Pertemuan Kenzo Dan Sang Mama

Universitas Negeri kota B

Ke esokan harinya

Seorang pemuda terlihat jalan terburu-buru sambil sesekali melihat arloji di tangan, sebelum akhirnya menatap ke depan dan semakin memacu langkah kaki.

Ia sedang mengejar waktu mengingat jika ia memiliki janji, dengan sang mama seperti permintaannya kepada kakak ipar.

Dan ya, setelahnya ia mendapat jadwal jika pertemuanya di atur siang ini, dengan waktu yang sialnya berbenturan dengan jadwal bimbingan bersama dosen untuk tesis.

Sebenarnya, ia bisa saja meminta sang ipar untuk mengganti jadwal pertemuan, tapi ia mengurungkan niat dengan mengangguk saat malam kemarin bertemu berdua, membicarakan masalah pertemuan tanpa ada kakaknya di ruang kerja mansion.

Lalu, untuk masalah niatnya tinggal sendiri sampai saat ini belum ada keputusan, Samuel bilang masih mencari waktu yang tepat untuk berbicara santai dengan sang kakak, Caitlyn.

Tidak apa-apa, ia pun sebenarnya masih mencari hunian yang pas dan nyaman untuk dijadikan tempat tinggal. Jadi, ia masih ada waktu pula, untuk mengatur hidup ke depannya seperti apa, ketika sang kakak mengizinkan tinggal di apartemen yang disewanya.

Hanya melewati beberapa koridor maka ia akan sampai di area parkir kampus dan ia semakin semangat melangkah, tanpa menyadari jika seseorang memanggilnya dari kejauhan.

"Kenzo!"

Ya, Kenzo lah yang dipanggil dan kini sudah hilang di persimpangan koridor, mengabaikan panggilan dari seorang gadis muda, yang melipat wajah karena merasa diabaikan.

"Huh! Apa dia tidak mendengar panggilanku?
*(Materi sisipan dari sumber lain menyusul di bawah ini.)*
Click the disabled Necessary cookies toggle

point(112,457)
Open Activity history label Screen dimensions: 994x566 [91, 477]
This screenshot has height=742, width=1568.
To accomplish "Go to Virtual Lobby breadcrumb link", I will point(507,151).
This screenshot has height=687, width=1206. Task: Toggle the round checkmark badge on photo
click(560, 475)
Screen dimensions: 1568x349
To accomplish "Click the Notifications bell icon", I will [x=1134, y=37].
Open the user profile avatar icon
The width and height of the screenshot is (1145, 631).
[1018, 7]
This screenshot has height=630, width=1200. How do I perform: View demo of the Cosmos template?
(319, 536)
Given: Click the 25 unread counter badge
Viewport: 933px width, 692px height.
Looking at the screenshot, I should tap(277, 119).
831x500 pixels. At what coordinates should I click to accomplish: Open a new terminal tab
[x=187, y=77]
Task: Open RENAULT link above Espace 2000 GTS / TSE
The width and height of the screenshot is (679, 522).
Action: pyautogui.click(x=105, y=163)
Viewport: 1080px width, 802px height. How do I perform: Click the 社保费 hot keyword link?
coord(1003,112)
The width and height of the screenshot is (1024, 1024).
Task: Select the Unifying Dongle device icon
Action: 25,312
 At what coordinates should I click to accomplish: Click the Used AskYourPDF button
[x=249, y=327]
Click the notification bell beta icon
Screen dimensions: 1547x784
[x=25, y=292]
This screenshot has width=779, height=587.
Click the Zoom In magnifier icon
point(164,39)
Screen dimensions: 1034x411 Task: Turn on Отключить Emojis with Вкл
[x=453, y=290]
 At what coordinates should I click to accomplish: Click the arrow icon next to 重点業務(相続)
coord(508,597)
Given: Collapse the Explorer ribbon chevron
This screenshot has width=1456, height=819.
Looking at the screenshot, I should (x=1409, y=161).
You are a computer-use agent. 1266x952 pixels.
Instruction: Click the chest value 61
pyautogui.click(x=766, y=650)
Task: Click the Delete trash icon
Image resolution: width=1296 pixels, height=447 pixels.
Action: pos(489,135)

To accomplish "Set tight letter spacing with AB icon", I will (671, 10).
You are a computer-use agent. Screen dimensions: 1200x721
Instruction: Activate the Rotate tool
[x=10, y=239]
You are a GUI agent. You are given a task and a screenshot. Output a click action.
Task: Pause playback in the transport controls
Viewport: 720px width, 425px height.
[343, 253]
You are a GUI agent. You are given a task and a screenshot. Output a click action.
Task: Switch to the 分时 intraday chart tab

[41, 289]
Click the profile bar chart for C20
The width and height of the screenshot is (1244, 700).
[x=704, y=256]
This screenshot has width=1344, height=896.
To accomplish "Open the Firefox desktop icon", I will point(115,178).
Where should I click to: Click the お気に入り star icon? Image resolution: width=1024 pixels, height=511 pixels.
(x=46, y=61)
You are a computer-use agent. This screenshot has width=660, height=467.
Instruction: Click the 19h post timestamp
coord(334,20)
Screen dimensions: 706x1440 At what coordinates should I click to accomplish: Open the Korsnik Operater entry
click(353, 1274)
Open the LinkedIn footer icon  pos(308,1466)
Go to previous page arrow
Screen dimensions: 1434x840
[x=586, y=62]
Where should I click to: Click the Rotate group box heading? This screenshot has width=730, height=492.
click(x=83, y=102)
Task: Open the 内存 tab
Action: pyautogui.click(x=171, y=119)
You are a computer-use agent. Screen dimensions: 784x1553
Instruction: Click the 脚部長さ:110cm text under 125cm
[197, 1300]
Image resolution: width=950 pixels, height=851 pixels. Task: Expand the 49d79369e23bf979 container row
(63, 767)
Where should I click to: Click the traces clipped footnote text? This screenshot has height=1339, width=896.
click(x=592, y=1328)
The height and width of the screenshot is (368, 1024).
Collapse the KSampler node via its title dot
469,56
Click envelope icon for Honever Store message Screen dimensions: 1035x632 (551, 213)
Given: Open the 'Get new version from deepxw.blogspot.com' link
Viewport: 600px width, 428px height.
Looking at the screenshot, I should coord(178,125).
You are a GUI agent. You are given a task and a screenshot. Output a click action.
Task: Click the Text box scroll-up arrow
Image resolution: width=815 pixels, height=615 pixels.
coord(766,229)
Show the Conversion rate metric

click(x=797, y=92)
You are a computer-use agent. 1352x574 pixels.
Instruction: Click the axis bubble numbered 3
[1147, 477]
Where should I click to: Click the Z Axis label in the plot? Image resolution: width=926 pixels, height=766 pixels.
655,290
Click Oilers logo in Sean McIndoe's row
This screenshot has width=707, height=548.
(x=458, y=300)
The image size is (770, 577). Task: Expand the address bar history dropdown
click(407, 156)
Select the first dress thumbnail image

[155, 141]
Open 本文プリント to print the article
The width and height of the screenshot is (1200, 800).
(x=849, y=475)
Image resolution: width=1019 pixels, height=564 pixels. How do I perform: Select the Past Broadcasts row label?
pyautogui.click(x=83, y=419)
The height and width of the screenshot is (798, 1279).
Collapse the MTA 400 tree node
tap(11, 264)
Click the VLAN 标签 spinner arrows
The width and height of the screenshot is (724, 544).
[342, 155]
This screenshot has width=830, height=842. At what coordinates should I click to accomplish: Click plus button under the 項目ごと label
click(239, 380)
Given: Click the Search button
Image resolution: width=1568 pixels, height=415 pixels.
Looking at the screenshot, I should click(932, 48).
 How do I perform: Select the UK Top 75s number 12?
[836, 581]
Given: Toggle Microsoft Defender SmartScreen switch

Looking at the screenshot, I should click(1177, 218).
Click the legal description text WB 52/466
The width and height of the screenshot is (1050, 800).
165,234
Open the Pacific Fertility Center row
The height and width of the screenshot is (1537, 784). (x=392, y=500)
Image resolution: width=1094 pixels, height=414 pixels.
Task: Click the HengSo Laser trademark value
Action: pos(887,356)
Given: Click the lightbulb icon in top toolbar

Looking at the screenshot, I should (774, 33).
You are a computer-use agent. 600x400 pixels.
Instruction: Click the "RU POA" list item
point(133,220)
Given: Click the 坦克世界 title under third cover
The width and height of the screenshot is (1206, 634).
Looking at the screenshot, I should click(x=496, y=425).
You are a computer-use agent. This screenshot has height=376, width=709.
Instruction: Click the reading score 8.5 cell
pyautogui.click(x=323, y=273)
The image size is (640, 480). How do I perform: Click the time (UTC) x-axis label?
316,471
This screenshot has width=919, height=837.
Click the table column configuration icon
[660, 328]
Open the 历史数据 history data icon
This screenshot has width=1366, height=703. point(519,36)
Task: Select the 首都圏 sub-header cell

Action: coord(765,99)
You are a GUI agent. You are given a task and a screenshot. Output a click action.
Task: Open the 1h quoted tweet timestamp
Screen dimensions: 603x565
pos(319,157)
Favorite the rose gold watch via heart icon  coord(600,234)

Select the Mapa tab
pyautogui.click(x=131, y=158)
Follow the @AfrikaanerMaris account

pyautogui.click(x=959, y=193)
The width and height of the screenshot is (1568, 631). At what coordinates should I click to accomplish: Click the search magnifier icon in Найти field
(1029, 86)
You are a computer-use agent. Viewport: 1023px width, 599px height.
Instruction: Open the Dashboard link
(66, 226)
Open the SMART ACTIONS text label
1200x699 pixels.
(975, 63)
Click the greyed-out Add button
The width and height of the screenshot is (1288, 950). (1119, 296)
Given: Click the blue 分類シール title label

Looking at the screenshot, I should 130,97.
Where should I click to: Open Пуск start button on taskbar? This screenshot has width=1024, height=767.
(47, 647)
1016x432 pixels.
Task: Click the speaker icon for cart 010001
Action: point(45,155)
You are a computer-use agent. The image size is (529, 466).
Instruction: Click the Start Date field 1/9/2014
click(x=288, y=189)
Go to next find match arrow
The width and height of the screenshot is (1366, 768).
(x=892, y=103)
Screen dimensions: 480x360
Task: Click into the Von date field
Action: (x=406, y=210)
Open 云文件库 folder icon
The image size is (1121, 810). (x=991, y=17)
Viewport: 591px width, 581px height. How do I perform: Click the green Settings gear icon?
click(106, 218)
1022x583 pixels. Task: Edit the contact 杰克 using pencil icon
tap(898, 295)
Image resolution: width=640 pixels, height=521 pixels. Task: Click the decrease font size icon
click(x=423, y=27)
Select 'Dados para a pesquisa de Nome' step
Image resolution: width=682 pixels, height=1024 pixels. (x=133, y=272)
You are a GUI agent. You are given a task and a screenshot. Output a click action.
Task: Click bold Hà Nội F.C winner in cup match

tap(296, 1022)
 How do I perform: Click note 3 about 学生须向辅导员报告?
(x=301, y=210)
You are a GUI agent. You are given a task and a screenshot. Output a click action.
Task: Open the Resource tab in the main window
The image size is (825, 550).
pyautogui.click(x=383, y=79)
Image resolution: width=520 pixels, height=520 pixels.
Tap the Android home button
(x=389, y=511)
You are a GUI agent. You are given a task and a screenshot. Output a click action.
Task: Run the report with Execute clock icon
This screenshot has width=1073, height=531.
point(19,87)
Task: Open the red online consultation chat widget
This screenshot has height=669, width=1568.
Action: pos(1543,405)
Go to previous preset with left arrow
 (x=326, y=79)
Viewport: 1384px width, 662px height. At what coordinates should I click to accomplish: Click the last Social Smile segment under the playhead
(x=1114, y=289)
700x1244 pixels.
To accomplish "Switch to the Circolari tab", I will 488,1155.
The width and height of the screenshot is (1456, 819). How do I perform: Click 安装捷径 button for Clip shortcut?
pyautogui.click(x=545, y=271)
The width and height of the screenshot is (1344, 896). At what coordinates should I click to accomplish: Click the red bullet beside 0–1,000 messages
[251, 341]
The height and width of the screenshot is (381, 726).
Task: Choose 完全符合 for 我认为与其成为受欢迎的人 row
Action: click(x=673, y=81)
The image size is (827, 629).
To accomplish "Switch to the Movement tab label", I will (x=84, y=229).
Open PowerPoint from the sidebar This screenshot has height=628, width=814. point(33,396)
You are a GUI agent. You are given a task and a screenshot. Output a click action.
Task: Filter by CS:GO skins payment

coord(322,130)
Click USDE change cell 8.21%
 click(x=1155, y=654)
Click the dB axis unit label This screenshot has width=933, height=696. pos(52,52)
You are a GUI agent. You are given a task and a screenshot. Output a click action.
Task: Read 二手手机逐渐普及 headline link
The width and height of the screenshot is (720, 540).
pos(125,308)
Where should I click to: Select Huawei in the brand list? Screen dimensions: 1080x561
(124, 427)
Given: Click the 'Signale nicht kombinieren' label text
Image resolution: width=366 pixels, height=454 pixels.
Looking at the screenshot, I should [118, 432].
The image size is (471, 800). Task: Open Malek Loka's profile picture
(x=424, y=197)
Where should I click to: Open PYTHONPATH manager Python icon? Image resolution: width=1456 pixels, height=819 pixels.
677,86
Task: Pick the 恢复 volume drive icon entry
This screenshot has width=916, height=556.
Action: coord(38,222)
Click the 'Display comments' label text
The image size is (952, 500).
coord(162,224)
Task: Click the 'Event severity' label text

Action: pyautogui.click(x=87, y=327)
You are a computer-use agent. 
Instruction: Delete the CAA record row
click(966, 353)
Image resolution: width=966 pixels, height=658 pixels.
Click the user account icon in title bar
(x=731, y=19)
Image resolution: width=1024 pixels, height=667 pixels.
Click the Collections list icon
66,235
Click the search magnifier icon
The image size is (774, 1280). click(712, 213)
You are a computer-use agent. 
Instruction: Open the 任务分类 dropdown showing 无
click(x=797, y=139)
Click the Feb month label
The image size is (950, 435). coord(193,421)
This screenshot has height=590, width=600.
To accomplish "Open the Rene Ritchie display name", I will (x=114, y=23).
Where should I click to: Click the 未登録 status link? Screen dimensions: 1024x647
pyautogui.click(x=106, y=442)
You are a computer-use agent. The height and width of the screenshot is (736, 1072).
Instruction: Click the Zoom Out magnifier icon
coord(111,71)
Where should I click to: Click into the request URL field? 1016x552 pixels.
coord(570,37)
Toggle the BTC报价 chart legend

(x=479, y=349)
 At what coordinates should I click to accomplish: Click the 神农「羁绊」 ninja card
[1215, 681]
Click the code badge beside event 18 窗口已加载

Dia terlihat terburu-buru," gumam si gadis penasaran.

Ia sesekali mengangguk dan menyapa balik seseorang yang jalan melewatinya, dengan senyum manis yang diumbar.

"Hai, Ara!"

"Oh hai juga!"

Ara, Arrata tepatnya, yang kembali mengatupkan bibir, setelah teman-teman kelas berada jauh dari tempatnya berdiri.

Ara yang masih berdiri dengan perasaan kesal di koridor karena Kenzo tidak mendengar panggilan tidak menyadari, jika di belakangnya saat ini ada seseorang yang jalan ke arahnya.

Seseorang pria tepatnya, yang kini mengulas seringai dan tiba-tiba saja menepuk bahu Ara, kemudian dengan cepat berpindah tempat berdiri di depan saat si empu bahu membalik tubuh.

Sehingga, ketika nona muda Gandhi berbalik, ia tidak menemukan siapa-siapa di belakangnya.

Puk!

"Siap- loh! Siapa yang menepukku?"

Ara bingung, ia memandangi koridor Sekitarnya dengan kernyitan, sebelum akhirnya mengangkat bahu tak acuh kemudian kembali membalik tubuh dan seketika memekik kaget, saat ada seseorang berdiri di hadapannya.

Kalau hanya berdiri sih ia tidak akan kaget seperti ini. Masalahnya, seseorang itu memajukan wajah sangat dekat dengannya dan terkekeh kecil ketika ia memanggil nama dengan pekikan kesal.

"Akh! Gera.... Reseh banget sih kamu!?"

Bukan hanya memanggil, tapi juga memukuli si sepupu yang kini membawa lehernya ke dalam pelukan, kebiasaan yang tidak pernah berubah.

Grep!

"Kaget ya tiba-tiba melihat orang tampan sepertiku ada dihadapanmu, heum?" bisik Gera, si pelaku penepukan yang justru terkekeh tanpa rasa dosa sama sekali.

Bugh!

Kembali Ara memukul, kali ini bagian perut yang terasa keras ketika mendengar kalimat tidak masuk akal, dari sang sepupu yang meringis kecil merasakan kekuatan tak main-main darinya.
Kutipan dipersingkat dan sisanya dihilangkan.